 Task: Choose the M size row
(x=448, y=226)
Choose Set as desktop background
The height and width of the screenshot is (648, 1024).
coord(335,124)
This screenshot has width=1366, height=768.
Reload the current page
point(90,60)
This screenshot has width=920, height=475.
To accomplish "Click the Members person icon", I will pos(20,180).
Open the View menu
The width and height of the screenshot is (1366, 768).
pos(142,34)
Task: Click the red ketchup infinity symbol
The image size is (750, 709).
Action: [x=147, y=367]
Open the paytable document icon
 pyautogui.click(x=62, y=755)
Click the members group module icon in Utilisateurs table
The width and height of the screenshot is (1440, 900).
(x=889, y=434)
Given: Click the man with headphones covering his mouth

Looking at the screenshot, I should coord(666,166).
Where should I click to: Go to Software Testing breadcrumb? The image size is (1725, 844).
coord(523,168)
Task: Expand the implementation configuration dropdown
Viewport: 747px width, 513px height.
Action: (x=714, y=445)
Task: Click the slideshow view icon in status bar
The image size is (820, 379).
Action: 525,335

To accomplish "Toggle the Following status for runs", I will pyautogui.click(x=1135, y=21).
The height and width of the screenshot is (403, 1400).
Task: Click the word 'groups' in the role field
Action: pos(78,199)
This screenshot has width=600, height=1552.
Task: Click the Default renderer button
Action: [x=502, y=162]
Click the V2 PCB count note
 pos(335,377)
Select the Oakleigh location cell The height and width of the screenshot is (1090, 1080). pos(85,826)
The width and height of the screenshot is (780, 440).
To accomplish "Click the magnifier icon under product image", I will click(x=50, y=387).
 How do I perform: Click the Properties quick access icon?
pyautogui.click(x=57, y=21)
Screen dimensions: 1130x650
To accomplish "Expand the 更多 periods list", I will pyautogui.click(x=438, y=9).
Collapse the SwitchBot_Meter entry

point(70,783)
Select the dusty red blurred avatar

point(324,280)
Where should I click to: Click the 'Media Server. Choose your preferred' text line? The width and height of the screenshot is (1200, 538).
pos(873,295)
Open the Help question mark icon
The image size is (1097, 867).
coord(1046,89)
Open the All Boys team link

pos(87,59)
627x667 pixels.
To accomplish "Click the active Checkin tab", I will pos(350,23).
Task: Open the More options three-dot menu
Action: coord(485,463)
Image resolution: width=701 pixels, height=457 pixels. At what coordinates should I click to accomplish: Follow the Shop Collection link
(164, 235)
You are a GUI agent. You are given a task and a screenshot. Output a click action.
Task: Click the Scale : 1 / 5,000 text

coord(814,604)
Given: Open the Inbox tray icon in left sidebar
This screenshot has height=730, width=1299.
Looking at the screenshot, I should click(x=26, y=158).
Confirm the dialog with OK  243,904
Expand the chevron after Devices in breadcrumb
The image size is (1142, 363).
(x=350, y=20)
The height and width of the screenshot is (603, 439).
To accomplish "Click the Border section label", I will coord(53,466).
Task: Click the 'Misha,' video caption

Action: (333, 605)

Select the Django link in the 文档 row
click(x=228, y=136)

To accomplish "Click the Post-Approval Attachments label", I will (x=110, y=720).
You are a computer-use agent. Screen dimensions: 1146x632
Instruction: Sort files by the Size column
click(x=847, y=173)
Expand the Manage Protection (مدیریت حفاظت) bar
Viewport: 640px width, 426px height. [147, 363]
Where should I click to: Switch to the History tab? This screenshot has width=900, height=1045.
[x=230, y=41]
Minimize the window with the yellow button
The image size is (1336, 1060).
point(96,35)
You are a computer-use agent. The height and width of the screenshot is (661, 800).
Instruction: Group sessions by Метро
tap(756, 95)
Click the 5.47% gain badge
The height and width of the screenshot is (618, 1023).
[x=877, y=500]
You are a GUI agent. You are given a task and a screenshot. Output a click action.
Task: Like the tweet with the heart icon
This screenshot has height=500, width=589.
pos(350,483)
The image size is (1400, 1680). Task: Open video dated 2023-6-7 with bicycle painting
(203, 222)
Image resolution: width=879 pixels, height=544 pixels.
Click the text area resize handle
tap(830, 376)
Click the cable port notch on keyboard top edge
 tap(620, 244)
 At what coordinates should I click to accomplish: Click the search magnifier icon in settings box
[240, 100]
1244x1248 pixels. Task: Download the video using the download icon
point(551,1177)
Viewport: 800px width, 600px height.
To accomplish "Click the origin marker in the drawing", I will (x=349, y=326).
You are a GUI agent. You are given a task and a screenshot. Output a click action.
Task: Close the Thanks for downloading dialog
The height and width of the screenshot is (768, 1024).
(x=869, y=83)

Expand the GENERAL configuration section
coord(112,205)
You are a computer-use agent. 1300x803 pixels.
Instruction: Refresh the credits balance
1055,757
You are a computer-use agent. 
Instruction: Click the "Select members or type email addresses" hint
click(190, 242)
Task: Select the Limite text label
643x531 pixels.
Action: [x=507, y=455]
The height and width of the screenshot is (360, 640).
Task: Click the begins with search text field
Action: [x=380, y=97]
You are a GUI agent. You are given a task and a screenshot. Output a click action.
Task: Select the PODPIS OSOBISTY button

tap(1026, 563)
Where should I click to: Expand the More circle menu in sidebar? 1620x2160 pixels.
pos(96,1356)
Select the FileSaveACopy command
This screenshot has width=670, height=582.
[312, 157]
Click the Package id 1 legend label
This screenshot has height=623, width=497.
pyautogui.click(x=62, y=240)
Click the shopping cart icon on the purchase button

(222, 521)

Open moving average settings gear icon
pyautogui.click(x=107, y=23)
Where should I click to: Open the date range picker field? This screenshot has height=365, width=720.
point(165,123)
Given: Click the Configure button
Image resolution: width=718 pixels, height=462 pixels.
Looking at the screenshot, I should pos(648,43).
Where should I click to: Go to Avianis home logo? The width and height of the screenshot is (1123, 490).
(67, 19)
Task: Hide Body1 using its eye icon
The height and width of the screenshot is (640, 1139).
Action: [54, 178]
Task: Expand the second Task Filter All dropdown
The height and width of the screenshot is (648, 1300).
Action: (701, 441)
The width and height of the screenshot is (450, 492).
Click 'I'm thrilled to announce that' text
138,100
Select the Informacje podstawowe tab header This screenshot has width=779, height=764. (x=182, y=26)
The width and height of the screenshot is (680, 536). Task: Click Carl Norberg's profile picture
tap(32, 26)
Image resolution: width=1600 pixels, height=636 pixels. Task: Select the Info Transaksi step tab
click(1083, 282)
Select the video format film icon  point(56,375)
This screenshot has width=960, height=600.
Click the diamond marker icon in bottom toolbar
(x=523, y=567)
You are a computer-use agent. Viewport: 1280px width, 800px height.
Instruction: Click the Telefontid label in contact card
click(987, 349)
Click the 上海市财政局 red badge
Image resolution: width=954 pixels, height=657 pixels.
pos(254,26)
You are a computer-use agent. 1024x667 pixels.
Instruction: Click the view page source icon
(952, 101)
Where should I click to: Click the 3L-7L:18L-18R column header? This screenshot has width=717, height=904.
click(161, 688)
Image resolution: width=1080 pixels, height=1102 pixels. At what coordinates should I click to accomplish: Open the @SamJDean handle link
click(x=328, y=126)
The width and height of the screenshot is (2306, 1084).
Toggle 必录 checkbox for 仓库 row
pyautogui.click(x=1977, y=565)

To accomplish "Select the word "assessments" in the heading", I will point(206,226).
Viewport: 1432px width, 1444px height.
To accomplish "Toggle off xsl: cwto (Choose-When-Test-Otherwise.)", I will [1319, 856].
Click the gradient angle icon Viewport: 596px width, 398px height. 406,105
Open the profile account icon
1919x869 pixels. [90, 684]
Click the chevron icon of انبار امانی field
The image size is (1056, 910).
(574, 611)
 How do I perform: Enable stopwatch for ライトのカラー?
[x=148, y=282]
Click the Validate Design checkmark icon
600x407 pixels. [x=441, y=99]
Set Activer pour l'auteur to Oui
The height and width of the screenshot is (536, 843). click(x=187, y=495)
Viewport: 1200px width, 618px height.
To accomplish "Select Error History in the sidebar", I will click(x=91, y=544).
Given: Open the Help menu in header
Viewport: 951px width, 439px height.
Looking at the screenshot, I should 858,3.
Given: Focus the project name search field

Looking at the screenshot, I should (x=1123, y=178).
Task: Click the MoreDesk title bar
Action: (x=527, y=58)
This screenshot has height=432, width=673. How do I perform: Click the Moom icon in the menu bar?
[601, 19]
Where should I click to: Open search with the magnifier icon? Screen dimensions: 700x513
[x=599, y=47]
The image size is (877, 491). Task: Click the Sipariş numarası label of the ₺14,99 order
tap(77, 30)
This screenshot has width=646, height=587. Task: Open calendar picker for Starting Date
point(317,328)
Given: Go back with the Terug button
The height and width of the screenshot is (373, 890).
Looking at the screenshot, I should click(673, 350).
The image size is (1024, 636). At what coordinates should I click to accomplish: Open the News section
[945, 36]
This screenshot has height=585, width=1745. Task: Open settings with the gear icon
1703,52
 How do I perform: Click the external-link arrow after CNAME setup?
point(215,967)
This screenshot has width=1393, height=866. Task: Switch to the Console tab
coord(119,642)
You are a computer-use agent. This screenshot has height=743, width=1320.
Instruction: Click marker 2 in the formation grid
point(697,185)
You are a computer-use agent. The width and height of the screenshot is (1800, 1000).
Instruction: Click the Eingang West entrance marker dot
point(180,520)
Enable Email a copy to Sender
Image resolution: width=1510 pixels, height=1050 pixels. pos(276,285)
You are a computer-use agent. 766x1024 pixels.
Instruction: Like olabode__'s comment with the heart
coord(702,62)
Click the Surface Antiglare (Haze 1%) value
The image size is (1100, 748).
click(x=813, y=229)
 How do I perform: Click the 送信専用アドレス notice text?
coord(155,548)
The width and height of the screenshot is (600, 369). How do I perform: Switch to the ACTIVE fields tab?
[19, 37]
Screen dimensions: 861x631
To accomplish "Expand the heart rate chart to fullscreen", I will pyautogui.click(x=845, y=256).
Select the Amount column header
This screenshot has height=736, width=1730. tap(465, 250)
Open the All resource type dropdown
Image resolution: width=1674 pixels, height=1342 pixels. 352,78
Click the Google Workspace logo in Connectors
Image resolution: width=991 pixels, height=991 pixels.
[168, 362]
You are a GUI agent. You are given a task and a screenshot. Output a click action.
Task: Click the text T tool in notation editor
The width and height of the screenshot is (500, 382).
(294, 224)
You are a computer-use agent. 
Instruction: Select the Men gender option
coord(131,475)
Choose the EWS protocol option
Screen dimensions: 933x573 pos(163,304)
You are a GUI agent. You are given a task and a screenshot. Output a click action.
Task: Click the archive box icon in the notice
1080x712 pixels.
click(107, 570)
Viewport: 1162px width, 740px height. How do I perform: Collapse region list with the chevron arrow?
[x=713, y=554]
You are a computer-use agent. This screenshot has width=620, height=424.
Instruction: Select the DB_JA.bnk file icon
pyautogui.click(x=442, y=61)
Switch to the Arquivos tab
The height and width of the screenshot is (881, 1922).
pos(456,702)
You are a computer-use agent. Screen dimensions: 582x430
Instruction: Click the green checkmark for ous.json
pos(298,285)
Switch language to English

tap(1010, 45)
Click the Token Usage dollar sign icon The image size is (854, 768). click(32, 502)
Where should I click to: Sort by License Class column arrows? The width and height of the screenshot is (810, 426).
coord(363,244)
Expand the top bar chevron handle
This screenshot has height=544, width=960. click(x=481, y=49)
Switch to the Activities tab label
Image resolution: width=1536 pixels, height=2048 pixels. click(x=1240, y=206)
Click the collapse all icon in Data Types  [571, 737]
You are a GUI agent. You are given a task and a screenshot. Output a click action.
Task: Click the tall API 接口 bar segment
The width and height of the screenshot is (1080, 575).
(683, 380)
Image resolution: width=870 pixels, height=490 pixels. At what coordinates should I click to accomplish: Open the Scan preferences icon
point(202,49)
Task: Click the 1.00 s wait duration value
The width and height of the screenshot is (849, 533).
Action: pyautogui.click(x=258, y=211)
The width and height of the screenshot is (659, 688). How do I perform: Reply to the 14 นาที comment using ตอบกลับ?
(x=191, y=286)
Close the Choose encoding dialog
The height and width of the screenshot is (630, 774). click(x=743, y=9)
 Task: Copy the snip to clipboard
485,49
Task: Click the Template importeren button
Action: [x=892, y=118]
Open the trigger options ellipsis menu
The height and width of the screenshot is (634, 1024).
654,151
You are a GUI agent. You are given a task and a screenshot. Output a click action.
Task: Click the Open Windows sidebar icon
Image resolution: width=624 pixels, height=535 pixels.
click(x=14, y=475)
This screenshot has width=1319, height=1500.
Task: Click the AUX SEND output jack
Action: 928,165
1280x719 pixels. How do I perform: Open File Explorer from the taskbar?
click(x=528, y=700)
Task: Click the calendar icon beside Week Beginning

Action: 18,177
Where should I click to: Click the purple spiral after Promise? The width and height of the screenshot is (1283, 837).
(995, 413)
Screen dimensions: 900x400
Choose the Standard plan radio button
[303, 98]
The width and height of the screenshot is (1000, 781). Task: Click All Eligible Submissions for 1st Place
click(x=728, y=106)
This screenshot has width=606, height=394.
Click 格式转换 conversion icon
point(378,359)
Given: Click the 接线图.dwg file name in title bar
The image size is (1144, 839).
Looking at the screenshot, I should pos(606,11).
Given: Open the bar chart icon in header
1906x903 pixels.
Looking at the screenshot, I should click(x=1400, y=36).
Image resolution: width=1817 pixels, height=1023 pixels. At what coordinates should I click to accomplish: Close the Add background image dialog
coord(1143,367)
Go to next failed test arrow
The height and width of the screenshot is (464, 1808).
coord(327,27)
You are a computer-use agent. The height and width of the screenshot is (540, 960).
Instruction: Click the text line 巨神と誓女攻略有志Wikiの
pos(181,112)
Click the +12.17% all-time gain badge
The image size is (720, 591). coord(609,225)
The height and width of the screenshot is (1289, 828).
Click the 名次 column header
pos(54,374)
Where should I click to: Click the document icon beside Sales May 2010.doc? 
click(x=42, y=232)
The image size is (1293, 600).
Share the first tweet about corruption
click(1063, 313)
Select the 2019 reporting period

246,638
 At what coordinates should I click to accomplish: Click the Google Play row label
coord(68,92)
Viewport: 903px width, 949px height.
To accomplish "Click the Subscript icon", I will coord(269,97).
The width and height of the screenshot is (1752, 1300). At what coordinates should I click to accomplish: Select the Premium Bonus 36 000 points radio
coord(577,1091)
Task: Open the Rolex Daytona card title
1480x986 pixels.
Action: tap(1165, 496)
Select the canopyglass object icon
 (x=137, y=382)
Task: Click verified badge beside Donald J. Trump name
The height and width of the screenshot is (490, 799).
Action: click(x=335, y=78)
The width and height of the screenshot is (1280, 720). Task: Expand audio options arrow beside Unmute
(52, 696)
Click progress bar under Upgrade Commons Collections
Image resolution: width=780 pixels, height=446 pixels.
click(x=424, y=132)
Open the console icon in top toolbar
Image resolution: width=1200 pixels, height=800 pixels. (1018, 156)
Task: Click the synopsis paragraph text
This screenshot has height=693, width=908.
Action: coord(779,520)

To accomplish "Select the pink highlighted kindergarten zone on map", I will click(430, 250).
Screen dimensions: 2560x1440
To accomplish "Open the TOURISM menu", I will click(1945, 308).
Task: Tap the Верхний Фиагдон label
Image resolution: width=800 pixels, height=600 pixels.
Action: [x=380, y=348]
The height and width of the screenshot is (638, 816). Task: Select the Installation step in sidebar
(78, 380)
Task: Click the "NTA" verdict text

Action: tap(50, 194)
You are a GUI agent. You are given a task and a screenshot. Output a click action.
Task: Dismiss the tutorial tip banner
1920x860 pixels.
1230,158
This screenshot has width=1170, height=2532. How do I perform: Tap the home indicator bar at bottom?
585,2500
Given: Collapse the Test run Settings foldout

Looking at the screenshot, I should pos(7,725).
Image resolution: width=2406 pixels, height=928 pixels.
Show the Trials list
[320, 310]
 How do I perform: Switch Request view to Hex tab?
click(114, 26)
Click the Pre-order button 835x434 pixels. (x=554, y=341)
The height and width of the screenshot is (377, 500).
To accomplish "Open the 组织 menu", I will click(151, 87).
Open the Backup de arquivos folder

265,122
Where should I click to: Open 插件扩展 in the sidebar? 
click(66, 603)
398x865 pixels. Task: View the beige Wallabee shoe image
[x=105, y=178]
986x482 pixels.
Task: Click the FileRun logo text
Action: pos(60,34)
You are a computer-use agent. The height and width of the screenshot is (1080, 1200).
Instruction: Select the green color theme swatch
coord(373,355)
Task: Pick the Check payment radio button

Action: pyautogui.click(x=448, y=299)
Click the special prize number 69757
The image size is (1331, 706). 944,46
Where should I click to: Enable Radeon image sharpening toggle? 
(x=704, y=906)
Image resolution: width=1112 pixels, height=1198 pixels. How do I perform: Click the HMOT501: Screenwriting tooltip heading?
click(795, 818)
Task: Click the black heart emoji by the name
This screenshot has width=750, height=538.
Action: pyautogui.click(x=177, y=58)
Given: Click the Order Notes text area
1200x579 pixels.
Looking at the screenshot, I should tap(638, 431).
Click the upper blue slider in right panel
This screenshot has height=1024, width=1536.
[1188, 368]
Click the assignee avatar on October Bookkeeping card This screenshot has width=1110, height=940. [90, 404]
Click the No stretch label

◆ **TASK TO COMPLETE**
Check each line of the listing for "Help", and copy the ones that hold it.

◆ **TASK ANSWER**
Open the Help question mark icon
Given: Open the Help menu in header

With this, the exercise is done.